I was warned. The pregnancy and new mother books tried to prepare me and conversations with friends who are mothers with older children also helped me realise that this isn’t unusual, but it’s difficult to explain just how fundamentally different I feel.
I know it’s been hard for EA too. I entirely left it to him to initiate sex, something I had never been very good at in the first place but now don’t do at all, and I know how difficult it can be to feel like you’re the only one who is pushing for sex in a partnership. He’s been so patient and so understanding, never letting me feel that he’s disappointed or annoyed. Don’t worry, it’s not forever, he tells me when I most need to hear it.
And I do know that it’s not forever. Baby M is still being breastfed to sleep so my libido is being kept down by the hormones involved in milk production. Oxytocin may be great for love and is actually responsible for some of the warm glowly satisfaction after orgasm, but it is not good for actually wanting sex in the first place! Similarly, oestrogen levels are kept low during breastfeeding, which can also have a lowering effect on the libido. Yay.
I also know that EA and I just need to find where sex fits into the new structure and routine of our lives – something that’s not been easy to do when our lives keep changing as M grows, I go back to work, and the world catches on fire! Maybe we need to fall back on EA’s favourite dating strategy of sex then dinner to avoid exhaustion, or schedule date evenings so we’re not having to do chores in the rare times that M is asleep…
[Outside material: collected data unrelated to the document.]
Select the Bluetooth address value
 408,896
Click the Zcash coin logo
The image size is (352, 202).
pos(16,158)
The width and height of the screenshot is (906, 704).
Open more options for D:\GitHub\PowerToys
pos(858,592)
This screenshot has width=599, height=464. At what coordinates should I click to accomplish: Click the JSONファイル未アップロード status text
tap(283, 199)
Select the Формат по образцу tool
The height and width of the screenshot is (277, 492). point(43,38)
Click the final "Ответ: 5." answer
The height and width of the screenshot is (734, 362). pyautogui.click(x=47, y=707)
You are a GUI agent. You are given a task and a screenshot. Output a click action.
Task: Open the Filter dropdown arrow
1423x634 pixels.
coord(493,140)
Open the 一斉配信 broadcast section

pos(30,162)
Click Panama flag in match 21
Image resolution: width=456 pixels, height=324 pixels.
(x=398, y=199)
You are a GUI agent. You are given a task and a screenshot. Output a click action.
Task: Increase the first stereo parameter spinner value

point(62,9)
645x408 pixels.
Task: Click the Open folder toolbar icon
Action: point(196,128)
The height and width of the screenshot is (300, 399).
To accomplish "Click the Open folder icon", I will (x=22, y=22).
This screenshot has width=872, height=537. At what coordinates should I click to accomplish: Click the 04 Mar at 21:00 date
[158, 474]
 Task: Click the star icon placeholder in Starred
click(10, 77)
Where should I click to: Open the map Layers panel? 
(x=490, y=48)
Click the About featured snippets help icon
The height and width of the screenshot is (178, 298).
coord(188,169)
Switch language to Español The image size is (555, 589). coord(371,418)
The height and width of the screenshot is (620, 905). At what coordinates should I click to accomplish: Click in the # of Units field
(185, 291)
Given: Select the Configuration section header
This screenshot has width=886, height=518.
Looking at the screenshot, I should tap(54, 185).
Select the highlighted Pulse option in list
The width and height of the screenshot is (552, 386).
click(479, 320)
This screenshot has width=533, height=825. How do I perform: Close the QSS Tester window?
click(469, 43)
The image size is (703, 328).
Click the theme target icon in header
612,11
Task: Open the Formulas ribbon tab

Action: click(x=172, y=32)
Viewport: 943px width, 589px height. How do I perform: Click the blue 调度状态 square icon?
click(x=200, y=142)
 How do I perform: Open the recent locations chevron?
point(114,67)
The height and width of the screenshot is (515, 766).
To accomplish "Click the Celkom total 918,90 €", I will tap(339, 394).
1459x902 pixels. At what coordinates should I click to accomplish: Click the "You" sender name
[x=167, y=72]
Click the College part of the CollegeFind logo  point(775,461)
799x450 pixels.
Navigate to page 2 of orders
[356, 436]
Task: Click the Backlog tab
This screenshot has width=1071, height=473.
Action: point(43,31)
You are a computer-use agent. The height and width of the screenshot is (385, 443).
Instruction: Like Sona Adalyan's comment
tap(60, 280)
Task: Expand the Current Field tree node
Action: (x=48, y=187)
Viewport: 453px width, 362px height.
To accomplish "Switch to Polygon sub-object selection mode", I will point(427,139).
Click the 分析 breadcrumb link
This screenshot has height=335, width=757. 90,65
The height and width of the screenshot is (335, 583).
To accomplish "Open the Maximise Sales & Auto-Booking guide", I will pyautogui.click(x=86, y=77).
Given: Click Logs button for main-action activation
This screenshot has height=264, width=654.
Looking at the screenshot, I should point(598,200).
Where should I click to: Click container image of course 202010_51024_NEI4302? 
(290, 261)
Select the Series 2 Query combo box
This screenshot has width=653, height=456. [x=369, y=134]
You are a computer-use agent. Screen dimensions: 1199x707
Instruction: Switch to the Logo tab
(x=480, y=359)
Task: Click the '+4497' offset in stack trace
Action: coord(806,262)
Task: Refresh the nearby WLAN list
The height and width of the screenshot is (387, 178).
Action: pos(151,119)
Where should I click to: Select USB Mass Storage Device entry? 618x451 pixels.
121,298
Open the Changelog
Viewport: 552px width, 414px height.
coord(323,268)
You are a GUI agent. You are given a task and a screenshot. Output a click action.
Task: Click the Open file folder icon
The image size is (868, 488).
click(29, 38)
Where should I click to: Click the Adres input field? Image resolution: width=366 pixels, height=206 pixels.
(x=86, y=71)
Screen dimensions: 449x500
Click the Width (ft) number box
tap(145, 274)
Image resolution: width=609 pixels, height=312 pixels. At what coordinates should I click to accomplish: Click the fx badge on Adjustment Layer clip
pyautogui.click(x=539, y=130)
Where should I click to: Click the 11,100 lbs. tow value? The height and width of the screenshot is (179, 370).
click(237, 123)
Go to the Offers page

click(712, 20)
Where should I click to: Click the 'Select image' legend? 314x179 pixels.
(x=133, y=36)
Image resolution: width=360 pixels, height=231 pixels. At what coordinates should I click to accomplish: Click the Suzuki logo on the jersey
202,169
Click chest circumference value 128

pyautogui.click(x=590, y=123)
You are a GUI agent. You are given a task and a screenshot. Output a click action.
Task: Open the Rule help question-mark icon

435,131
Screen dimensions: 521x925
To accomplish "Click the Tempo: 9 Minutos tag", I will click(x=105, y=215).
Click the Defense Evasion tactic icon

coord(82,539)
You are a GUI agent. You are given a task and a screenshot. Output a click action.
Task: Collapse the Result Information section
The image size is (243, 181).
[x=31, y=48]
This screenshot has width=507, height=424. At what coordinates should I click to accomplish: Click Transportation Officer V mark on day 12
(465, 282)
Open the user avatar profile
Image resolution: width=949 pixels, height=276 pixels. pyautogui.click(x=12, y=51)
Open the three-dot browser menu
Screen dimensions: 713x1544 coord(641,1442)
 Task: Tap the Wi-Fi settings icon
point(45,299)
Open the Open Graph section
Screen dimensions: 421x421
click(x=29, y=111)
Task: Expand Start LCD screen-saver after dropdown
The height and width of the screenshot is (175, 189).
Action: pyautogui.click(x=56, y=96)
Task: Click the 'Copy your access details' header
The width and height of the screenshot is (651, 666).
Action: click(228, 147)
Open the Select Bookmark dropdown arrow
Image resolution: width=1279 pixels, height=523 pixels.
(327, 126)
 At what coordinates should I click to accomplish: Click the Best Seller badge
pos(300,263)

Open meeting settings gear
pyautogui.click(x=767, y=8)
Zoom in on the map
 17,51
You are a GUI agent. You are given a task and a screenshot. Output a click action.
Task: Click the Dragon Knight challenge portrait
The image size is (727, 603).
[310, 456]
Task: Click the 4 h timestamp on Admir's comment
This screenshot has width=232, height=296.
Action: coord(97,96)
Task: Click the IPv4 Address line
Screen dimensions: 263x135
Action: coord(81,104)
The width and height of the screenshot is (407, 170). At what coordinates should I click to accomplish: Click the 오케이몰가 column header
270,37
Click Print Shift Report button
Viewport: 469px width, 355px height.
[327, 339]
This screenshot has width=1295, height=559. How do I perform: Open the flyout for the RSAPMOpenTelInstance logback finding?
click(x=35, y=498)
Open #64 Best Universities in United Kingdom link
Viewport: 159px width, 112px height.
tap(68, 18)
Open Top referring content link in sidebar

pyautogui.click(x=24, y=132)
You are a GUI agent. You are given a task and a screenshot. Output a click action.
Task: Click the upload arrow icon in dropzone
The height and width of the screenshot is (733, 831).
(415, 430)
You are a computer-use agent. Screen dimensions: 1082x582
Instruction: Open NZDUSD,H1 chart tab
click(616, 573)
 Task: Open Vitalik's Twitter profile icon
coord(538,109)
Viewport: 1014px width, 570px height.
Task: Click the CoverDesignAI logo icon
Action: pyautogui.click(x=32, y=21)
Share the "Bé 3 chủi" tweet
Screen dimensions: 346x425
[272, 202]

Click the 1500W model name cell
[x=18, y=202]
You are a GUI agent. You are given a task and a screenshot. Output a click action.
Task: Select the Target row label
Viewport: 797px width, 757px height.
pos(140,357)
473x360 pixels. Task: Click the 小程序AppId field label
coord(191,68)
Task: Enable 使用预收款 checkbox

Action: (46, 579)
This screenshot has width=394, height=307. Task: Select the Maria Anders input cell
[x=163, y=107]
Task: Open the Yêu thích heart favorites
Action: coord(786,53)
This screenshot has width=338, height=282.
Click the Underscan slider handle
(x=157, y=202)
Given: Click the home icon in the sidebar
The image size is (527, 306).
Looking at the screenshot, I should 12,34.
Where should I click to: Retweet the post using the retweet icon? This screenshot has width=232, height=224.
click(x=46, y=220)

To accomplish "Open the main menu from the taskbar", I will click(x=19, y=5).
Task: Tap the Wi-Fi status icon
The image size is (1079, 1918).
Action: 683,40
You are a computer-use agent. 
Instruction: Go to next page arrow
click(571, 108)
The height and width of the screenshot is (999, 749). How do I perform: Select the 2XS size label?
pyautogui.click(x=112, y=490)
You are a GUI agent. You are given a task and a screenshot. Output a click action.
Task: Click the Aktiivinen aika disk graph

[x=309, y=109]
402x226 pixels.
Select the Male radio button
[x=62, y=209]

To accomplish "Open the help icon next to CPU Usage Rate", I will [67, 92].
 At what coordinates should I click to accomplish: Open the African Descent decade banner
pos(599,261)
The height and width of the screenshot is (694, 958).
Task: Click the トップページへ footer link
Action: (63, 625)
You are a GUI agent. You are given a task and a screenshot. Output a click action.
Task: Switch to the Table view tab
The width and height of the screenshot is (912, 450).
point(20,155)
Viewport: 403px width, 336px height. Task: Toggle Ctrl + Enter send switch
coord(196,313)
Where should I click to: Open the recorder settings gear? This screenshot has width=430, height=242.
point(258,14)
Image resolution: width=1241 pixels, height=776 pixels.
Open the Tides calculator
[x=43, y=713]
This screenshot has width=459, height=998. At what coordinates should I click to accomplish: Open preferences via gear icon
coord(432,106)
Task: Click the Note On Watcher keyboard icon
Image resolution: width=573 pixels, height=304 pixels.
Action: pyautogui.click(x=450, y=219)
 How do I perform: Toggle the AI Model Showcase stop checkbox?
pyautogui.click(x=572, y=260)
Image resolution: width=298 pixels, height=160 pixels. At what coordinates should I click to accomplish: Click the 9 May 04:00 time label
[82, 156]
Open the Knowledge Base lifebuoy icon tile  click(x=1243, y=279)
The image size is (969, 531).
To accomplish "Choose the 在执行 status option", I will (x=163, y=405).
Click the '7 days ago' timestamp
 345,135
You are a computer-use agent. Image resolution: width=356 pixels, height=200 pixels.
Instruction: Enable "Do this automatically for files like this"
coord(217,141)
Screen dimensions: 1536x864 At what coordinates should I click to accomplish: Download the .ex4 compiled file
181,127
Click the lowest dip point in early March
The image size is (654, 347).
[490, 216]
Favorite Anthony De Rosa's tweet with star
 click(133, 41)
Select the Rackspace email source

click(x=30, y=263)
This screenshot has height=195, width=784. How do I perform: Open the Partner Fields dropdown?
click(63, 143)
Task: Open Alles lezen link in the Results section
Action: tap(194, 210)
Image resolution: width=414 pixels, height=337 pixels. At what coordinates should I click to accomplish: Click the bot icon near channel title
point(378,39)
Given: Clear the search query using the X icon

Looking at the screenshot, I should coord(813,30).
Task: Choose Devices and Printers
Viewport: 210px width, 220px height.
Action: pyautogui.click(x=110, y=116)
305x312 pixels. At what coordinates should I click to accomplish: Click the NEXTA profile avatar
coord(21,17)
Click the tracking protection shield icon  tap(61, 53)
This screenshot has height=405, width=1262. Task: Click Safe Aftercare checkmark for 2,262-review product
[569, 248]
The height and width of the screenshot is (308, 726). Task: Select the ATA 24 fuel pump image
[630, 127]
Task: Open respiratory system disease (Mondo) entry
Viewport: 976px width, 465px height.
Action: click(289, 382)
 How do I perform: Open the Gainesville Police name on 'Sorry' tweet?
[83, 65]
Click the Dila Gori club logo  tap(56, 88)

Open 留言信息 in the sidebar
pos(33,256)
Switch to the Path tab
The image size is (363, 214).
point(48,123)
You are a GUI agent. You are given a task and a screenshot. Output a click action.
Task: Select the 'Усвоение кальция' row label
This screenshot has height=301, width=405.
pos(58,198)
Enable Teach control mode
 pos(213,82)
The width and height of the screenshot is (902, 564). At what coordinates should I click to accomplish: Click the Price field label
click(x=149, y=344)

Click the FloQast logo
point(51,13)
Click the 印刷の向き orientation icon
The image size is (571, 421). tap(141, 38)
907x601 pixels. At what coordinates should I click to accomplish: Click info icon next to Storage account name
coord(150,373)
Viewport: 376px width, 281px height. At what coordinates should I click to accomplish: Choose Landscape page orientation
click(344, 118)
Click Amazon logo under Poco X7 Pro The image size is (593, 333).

Personally, there are steps that I need to make too. I realised when I went back to do a hospital medical shift recently that the change in my professional self has also had a larger impact on my self-confidence than I expected, and this has undoubtedly had a knock on effect on my sexual confidence. Before, I was the medical registrar – I was in charge and I loved the responsibility that involved. I knew what I was doing, when and where to get help when I didn’t, and I was good at my job. Now, my job is interesting and my work schedule is much more flexible, which makes it so much easier to look after a small girl as well, but the COVID crisis has really revealed that I both don’t really know what I’m doing most of the time and that I am largely unnecessary. As the crisis continues to escalate, I’ve been called back to acute medicine for 3 months and I will be really interested to see if this return to a job where I am confident and comfortable returns some of my lost sense of self.
Finally, I strongly believe that sex is like a muscle – use it or lose it, and I’ve lost it! While I have been feeling so disconnected and unsexy, I’ve also not been wanking. I just didn’t feel like it and even the rapid orgasm that the Zumio or Satisfyer could provide felt like too long when I could be sleeping instead. But I want this to change. I want to feel horny again and I want to value sex and orgasms and I want to crave EA’s body like I used to because, damn, that man is hot!
So Tabitha’s annual 30 Days of Orgasm Fun that she hosts in April couldn’t have come at a better time! I’m going to try to have an orgasm a day for the whole month to kick start my libido again, improve my sense of well-being, and remind my mind and my body how much better I feel for working that muscle. Because I really miss how that feels.